- Extract to read -
A letter from Mr. O’Shaughnessy, Town of Massena Supervisor to the Chair of the Board of Managers dated July 23rd 2018 clearly states that “it is the Town Board’s intention to allow the MMH Board to manage the operations of MMH as required by the General Municipal Law of New York State”. “As required by the Municipal Law” are the key words.  It does not say that the independent body of the Board must do what he wants. 
The hospital board requested and was given this letter as a guarantee by the Town in order to move forward in their fiduciary responsibilities as members of the board after the CEO departed.  This move cost the hospital an additional $500,000 in compensation for interim CEO’s.
While the Board of Managers respects the powers of the Town Supervisor within the confines of the law, this is clearly a violation of that law and an abuse of power. Without having done the due diligence the board has in choosing an affiliating partner to think that anyone can understand the complexities of healthcare and the depth of information reviewed and dialogue had, would be making an uninformed decision and one that could put the hospital in peril in the long run.  The hospital has contacted several state and federal agencies on these recent events and asked them to provide guidance as appropriate.
The focus of this board has been and continues to be to ensure there is a full service community hospital in Massena, with a reasonable level of local input and influence, and the maintenance of good paying jobs for this region.  Today, the hospital employs 427 people and offers an $85 million economic impact to our local community.
Early December, the Town Supervisor noted he hoped the hospital Board of Managers would have a recommendation by the end of the year.  On December 17, 2018, the MMH Board announced their choice for moving forward with an affiliation plan. Since that day, members of the BOM have been on the attack from the Supervisor’s office.

- Assignment -
Continue the statement about the Massena hospital board and the Town Supervisor, picking up after its final sentence.

(Stored data)
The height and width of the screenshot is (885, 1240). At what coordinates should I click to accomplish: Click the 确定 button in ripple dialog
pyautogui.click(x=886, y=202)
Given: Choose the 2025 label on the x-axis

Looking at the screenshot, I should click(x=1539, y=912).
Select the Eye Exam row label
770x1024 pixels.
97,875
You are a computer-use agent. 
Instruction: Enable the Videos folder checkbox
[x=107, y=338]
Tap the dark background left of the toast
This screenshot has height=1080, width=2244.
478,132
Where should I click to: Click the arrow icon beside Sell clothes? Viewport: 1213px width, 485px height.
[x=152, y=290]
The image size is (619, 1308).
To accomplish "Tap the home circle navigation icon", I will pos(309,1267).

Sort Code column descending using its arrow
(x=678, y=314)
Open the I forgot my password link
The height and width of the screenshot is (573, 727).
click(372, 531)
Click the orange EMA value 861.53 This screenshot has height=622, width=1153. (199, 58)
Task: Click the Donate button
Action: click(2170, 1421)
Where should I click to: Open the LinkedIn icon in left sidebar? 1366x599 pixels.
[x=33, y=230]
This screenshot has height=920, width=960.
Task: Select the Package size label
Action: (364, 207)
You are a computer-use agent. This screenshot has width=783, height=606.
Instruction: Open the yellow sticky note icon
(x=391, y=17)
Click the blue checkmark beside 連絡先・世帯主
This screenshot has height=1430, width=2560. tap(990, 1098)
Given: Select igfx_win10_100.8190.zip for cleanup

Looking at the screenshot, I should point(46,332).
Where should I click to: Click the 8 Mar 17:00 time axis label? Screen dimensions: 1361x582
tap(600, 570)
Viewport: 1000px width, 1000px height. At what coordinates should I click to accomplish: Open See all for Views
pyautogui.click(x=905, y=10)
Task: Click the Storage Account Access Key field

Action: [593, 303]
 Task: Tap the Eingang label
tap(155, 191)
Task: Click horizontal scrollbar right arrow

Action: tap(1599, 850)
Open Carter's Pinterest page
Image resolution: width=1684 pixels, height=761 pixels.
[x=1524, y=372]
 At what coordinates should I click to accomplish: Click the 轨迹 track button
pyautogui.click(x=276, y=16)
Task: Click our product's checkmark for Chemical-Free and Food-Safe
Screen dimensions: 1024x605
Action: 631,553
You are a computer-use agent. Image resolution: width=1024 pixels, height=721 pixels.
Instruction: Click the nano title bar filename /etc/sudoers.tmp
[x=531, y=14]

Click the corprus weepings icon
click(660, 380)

- Response to the task -
Additionally, it has been brought to the hospital board’s attention, that the Town Supervisor and Council have been in private discussions with representatives of St. Lawrence Health Systems. These discussions have not been shared with the hospital’s board members at large to date. 
 “In order to move forward, the Town Council needs to sign the ATA and move forward with affiliation discussion. These steps are imperative to continue the process of ensuring that Massena Memorial Hospital is a healthy North Country institution for years to come,” said Chuck Gijanto, Massena Memorial Hospital Chief Executive Officer. “We’re proud of the high-quality care our employees provide to the residents of the greater Massena area, and look forward to continuing that service long after our future affiliation is finalized. Our goal is to keep services and jobs local at Massena Memorial Hospital and build our service offerings in the Massena area.”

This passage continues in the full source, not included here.